All-new too are the character classes, and they include the Vanguard (whose preferred weapon is a small axe), the Sentinel (long Katar), the Guardian (lance), the Vizier (sword), Thespian (dagger), Deacon (long sword), Bombardier (mace), Trickster (dagger) and Champion (small axe). The characters aren’t as distinct as those in Brotherhood, nor are they as entertaining – there is no character model that rivals Brotherhood’s Doctor, Noble or Harlequin classes for wackiness. As such, even closer inspection of a target is required prior to reaching for the assassinate button, and in the heat of stealthy shenanigans many more innocents will be mistakenly and cruelly cut down. As with Brotherhood, all characters display similar behaviours but have differing animations and customisable ability sets.
These abilities sets function much as they did in that title, with abilities and perks unlocking as a player levels up. The only differences being that pre-defined sets exist now, the number of each has expanded, and on top of having enough experience players must now spend in-game currency to unlock some of them. Neither the new tripwire bomb nor the chase-breaker-triggering closure rival the effectiveness of established abilities such as the smoke bomb, however the new perks keep games competitive by gifting target locators to those who are struggling. In addition, lengthy killstreaks are rewarded with a potentially controversial new perk: an Animus hack which kills all other players on the map.
New non-killstreak-related perks couple an increase in running speed with a decrease in approach meter depletion or increase the out-of-sight detection duration of a sighted and locked player.
Character customisations are also a new addition, with the ability to modify body parts and favoured weapons unlocked at higher experience levels.
The beta shows that all the new additions to the Assassin's Creed multiplayer formula function well. The contested kills mechanic works nicely, the maps are great, the stun radius has been increased to balance things out somewhat and furthermore stuns now count towards streaks, which is most welcome.
That a player’s approach meter must be boosted before a pursuer is able reap maximum experience from a kill may bother some, and continuously stunning an attacker (‘stun locking’) will continue to vex those who don’t realise that tapping triangle puts an immediate end to it. Similarly, the game’s tendency to prioritise grounded targets over standing when the latter are clearly more of an immediate threat probably needs addressing, and the ability to finish downed targets needs fixing full-stop.
However the biggest problem isn’t within the game itself – it’s getting into the game.
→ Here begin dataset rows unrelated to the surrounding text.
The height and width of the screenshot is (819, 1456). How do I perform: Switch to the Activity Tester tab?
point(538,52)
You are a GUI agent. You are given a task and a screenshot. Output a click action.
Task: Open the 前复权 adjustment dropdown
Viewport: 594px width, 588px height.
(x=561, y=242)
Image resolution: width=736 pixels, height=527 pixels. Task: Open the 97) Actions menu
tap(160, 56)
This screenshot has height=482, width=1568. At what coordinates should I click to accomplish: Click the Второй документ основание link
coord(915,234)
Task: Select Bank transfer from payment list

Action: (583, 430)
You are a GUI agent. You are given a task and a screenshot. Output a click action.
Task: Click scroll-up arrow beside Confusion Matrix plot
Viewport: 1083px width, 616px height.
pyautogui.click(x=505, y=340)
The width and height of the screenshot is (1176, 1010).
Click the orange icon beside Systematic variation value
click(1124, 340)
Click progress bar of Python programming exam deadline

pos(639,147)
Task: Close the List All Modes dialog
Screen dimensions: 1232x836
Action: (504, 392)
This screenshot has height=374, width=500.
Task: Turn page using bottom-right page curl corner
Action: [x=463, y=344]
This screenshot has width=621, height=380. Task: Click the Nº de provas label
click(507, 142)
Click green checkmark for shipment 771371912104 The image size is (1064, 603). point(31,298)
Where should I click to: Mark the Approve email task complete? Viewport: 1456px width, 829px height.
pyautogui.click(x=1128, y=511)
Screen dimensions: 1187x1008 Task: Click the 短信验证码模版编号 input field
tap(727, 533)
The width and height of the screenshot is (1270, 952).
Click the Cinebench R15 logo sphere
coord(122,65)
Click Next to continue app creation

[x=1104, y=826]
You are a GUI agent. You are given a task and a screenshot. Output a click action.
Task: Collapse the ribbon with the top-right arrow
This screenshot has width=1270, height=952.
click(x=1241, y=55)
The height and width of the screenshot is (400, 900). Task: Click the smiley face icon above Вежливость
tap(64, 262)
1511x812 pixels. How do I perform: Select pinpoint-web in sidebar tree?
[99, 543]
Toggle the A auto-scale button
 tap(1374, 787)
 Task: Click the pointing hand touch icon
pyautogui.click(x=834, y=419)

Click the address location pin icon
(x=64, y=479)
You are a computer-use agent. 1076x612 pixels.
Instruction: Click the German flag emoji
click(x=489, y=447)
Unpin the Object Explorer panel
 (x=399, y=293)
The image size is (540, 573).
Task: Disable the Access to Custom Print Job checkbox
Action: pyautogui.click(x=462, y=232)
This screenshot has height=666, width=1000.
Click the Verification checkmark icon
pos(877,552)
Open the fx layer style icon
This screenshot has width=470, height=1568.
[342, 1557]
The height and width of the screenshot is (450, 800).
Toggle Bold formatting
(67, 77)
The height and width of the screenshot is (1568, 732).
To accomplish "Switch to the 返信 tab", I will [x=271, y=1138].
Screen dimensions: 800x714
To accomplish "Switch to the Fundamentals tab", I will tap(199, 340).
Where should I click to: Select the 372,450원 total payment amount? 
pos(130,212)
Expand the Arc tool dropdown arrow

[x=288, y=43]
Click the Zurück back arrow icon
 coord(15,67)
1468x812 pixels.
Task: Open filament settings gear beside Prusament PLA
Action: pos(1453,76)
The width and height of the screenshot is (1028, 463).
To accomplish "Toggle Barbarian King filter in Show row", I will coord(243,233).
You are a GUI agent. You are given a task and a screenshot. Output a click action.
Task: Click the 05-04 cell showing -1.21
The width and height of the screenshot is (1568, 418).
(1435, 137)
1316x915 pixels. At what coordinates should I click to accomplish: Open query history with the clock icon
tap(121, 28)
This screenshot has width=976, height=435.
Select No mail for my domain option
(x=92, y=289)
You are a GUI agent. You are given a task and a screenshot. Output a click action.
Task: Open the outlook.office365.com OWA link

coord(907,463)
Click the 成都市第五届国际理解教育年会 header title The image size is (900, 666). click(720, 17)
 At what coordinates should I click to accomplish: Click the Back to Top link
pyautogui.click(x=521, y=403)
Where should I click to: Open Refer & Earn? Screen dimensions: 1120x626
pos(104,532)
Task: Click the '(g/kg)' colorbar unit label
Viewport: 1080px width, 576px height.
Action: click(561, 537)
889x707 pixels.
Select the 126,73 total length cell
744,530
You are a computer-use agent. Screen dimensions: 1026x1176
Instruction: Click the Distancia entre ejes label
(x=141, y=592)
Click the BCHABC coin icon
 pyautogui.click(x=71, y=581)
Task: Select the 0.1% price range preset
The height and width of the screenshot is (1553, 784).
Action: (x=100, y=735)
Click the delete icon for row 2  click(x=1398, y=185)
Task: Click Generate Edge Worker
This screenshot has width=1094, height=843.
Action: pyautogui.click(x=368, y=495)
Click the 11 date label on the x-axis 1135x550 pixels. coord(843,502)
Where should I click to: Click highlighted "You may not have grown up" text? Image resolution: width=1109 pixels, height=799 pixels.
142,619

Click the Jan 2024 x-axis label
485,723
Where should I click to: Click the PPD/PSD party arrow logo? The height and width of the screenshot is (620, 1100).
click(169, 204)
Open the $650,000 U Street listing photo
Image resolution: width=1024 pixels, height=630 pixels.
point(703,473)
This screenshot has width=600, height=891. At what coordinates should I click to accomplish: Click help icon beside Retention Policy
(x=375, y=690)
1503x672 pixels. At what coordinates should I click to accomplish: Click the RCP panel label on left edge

The latest update, effective last Saturday, appears to have ended anyone’s ability to join a game, however it does seem unlikely the full game would ship with such a gargantuan problem going unaddressed. Reports of game-breaking lag surfaced prior to this system collapse too, although this reviewer didn’t experience any at all.
Assassin’s Creed multiplayer is a rare beast; an online multiplayer experience that rewards consideration and care over naked aggression, yet it provides enough action to satiate the bloodthirsty whilst never sacrificing tension or being stingy with the thrills. From what we’ve seen of Revelations, Ubisoft has wisely stuck with what worked in Brotherhood (almost everything) yet made considered advancements which expand the game further and give existing multiplayer fans incentive enough to upgrade come mid-November.
Should Ubisoft also manage to successfully tie extra single player narrative into the multiplayer as they have said they intend to, Revelations will be a long way towards being a great game, and may even continue the tradition each Assassin’s Creed game thus far has followed: being significantly better the last.